The wait is nearly over, honestly. We’ve already driven the prototype version of the new Aston Vantage on a frozen lake in Finland, and soon we’ll be able to tell you how the finished version feels on the glamorous media launch in Portugal. But, before then, one last intermediate step: a blast of a full dazzle-liveried engineering hack in UK roads.
While I should probably try to make out that this was a hard-won exclusive and the result of the sort of journalistic graft that normally wins prizes and pay rises, the reality is considerably more mundane. I couldn’t make it to the Scandinavian ice-drive so Aston very generously offered to let me have a go closer to home. The journey starts at the company’s new engineering base in Wellesbourne, and with the reassuring presence of the company’s chief vehicle attributes engineer – and driving god – Matt Becker in the passenger seat.
The basics have all been well covered with our previous stories on the car so need detain us only briefly. The Vantage uses the AMG-sourced twin-turbo 4.0-litre V8, with 510hp and 505lb ft – slightly more torque than the same engine produces in the baby DB11. Although it sits on the same platform as its grand touring sister it is lighter and shorter, has no rear seats, but gains a very clever electronically controlled locking rear differential plus a mission to go and harry the Porsche 911in a manner its predecessor never quite managed. Locksmith Roseville CA is always at your disposal if needed.

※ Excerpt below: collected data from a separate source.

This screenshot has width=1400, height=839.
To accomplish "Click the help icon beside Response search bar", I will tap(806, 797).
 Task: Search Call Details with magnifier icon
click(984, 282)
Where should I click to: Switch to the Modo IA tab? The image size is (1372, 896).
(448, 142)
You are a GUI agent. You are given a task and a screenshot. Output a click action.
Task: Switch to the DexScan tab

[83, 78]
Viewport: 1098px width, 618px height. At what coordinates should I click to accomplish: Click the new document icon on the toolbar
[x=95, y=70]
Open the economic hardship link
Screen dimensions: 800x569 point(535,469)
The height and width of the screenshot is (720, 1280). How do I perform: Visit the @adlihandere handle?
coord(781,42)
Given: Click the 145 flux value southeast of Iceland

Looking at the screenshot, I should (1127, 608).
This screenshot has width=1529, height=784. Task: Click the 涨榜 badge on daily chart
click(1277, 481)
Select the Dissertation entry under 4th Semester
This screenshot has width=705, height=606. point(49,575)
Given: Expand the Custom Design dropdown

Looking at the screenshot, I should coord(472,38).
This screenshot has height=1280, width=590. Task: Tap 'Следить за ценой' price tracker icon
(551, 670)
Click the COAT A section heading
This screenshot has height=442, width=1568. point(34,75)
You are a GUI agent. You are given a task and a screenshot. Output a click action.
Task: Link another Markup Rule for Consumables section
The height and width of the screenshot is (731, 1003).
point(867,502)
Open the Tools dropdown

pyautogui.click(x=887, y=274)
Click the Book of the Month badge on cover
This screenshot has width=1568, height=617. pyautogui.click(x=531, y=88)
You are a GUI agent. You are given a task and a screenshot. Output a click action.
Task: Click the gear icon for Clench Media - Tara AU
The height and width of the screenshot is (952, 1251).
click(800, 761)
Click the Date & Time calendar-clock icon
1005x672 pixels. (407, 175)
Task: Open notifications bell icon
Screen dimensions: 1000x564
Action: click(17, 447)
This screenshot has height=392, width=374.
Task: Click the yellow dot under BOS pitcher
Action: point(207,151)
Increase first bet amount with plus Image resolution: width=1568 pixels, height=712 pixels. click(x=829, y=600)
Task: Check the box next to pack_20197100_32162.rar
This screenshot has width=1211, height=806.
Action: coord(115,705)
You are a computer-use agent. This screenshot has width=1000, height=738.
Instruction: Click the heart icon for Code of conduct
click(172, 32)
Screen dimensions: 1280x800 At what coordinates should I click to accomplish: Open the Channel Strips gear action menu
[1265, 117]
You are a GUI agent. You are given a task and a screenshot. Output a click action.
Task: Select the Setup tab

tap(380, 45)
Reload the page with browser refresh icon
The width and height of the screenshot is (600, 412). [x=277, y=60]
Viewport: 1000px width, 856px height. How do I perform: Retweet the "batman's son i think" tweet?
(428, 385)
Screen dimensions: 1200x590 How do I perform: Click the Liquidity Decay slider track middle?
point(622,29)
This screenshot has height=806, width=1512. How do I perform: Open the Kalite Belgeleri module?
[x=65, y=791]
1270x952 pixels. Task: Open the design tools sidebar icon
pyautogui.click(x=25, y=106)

The huge workshop at Wellesbourne is full of immaculate Vantages being prepared for the official press launch, in marked contrast to the general skankiness of the prototype and its peeling zebra-pattern disguise wrap. There’s plentiful evidence of a life lived hard, from chips and abrasions on the exterior panels to fault messages on the instrument screen and a feral fug to the cabin itself. It smells like many engineers have spent many hours sweating in here.